• _EXERCISE DESCRIPTION_
Every line below between the one holding "Task: Click the [Goal] source text" and the one holding "Click the Tanggal Awal date field", inclusive, should be copied exactly, and no other line.

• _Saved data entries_

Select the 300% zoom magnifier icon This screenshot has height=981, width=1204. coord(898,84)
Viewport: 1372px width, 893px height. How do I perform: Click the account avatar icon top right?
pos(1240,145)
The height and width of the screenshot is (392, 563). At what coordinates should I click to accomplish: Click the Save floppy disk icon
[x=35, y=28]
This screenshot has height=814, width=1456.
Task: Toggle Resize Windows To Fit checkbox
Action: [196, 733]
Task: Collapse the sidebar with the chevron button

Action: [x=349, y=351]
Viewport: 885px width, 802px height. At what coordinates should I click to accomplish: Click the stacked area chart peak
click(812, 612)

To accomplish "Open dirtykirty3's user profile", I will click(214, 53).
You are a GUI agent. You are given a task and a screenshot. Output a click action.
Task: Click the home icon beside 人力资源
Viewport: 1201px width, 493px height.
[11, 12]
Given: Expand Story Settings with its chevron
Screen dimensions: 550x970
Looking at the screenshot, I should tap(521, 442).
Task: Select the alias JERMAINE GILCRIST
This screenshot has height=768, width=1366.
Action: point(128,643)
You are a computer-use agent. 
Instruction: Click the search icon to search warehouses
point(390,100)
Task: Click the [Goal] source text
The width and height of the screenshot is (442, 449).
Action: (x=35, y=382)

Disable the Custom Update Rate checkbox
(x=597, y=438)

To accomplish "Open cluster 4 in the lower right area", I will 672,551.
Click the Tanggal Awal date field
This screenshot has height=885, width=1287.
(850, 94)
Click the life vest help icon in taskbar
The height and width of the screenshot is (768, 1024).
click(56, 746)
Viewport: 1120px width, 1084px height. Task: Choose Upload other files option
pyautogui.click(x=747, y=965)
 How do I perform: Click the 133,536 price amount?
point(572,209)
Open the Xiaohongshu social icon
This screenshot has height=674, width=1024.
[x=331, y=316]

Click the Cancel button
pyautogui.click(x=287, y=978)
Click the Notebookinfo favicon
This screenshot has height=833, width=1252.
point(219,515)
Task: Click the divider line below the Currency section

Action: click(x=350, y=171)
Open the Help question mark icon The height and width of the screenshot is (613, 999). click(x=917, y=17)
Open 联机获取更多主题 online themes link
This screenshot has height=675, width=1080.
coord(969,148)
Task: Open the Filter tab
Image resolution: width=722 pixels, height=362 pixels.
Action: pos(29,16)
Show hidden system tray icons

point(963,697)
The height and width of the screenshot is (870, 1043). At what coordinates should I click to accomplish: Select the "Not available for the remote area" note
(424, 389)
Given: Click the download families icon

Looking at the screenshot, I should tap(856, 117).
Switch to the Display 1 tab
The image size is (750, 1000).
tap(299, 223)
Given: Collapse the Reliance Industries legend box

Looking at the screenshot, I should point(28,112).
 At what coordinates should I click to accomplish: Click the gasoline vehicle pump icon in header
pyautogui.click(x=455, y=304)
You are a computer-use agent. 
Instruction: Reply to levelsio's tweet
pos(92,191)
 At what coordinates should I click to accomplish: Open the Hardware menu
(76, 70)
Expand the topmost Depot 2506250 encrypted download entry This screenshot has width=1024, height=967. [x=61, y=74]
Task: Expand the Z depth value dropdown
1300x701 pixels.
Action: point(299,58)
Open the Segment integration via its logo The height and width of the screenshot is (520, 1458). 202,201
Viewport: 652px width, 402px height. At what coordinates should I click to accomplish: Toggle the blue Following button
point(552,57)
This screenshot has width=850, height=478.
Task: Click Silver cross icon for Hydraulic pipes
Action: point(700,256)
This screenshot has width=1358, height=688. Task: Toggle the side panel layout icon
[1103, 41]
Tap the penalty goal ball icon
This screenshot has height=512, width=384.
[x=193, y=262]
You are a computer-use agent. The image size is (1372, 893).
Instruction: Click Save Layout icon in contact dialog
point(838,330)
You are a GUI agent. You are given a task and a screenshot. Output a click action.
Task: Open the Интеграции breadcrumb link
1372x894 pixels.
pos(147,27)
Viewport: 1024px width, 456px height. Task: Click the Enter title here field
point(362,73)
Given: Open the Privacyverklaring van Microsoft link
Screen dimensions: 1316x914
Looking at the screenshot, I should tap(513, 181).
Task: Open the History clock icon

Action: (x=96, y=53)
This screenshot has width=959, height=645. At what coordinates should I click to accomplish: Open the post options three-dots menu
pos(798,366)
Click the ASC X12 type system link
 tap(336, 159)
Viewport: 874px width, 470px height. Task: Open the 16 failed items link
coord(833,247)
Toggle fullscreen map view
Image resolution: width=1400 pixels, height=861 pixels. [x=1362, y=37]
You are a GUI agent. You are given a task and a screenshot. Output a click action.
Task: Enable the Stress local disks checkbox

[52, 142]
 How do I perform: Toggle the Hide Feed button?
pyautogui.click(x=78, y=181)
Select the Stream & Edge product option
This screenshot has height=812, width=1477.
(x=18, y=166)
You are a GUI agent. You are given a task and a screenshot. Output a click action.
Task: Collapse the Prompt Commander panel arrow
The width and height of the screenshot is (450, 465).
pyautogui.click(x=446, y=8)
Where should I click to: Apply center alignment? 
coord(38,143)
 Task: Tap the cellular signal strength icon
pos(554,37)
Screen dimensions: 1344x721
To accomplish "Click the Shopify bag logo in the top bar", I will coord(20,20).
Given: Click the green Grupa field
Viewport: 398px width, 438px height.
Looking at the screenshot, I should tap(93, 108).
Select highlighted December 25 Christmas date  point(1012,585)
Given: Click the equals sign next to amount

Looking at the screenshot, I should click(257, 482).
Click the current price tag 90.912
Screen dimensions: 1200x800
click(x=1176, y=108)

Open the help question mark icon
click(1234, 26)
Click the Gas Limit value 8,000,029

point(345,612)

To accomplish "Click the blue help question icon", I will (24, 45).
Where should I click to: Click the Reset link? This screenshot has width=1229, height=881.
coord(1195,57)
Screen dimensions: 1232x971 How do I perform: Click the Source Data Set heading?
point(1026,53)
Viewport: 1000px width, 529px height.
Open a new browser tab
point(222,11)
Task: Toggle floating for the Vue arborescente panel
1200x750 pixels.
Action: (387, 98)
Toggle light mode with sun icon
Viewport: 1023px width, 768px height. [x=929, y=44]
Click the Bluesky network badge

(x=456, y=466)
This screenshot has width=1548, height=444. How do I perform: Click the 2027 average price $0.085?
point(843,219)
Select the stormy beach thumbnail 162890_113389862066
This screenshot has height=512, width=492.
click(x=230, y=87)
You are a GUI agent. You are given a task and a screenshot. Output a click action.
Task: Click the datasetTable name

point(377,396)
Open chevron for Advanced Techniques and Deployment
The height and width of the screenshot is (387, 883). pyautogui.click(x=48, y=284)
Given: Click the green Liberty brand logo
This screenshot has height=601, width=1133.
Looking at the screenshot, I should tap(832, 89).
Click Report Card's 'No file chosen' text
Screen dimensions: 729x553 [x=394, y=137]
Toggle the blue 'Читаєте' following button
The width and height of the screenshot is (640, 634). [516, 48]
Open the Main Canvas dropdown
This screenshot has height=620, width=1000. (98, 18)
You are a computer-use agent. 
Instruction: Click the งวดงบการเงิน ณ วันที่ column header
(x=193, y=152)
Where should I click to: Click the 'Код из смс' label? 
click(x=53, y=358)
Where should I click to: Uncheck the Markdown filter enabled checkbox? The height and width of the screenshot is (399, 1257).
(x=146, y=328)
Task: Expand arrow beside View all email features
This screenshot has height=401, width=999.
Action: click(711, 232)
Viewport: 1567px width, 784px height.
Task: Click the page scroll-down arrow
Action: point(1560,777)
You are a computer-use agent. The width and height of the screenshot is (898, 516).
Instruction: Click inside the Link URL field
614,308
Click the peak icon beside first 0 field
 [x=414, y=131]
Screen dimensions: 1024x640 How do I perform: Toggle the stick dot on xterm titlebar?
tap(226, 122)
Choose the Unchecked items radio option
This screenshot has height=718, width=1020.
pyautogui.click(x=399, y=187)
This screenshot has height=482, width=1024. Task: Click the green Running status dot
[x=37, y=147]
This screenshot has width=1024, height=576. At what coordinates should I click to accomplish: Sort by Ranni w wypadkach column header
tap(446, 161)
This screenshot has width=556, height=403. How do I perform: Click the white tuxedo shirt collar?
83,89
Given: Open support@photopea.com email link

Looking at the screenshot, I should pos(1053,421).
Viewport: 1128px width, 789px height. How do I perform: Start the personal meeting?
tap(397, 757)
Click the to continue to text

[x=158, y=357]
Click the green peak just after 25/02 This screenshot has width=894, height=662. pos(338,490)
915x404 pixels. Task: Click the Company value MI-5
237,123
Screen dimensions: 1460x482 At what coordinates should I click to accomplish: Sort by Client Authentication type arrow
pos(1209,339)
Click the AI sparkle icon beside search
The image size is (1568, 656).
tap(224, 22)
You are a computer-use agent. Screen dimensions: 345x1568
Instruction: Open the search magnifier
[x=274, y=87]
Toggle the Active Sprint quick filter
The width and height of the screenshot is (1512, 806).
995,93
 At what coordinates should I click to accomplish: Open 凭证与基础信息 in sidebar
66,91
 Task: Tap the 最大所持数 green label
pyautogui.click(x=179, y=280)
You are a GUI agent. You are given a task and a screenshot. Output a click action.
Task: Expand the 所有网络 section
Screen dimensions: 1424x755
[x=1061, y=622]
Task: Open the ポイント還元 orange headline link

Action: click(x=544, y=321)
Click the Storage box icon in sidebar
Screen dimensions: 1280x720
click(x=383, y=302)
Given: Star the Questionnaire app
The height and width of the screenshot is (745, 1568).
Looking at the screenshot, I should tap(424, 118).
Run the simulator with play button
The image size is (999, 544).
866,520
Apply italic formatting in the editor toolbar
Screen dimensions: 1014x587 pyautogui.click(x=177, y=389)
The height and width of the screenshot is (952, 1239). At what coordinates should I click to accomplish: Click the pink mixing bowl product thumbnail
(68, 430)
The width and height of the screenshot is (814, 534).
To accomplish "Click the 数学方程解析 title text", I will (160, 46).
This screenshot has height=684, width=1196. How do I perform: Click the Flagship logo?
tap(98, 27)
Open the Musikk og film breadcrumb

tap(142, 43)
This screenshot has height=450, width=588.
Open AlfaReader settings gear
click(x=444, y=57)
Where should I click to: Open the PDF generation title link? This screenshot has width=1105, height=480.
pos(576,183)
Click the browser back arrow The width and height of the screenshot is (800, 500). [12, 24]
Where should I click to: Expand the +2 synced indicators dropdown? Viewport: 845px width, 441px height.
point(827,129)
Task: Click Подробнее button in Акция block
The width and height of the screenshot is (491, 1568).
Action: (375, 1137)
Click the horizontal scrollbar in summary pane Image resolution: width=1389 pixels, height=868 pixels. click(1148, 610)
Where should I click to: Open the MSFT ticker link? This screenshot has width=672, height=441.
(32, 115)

• _SOLUTION BELOW_
Task: Click the [Goal] source text
The width and height of the screenshot is (442, 449).
Action: (x=35, y=382)

Disable the Custom Update Rate checkbox
(x=597, y=438)

To accomplish "Open cluster 4 in the lower right area", I will 672,551.
Click the Tanggal Awal date field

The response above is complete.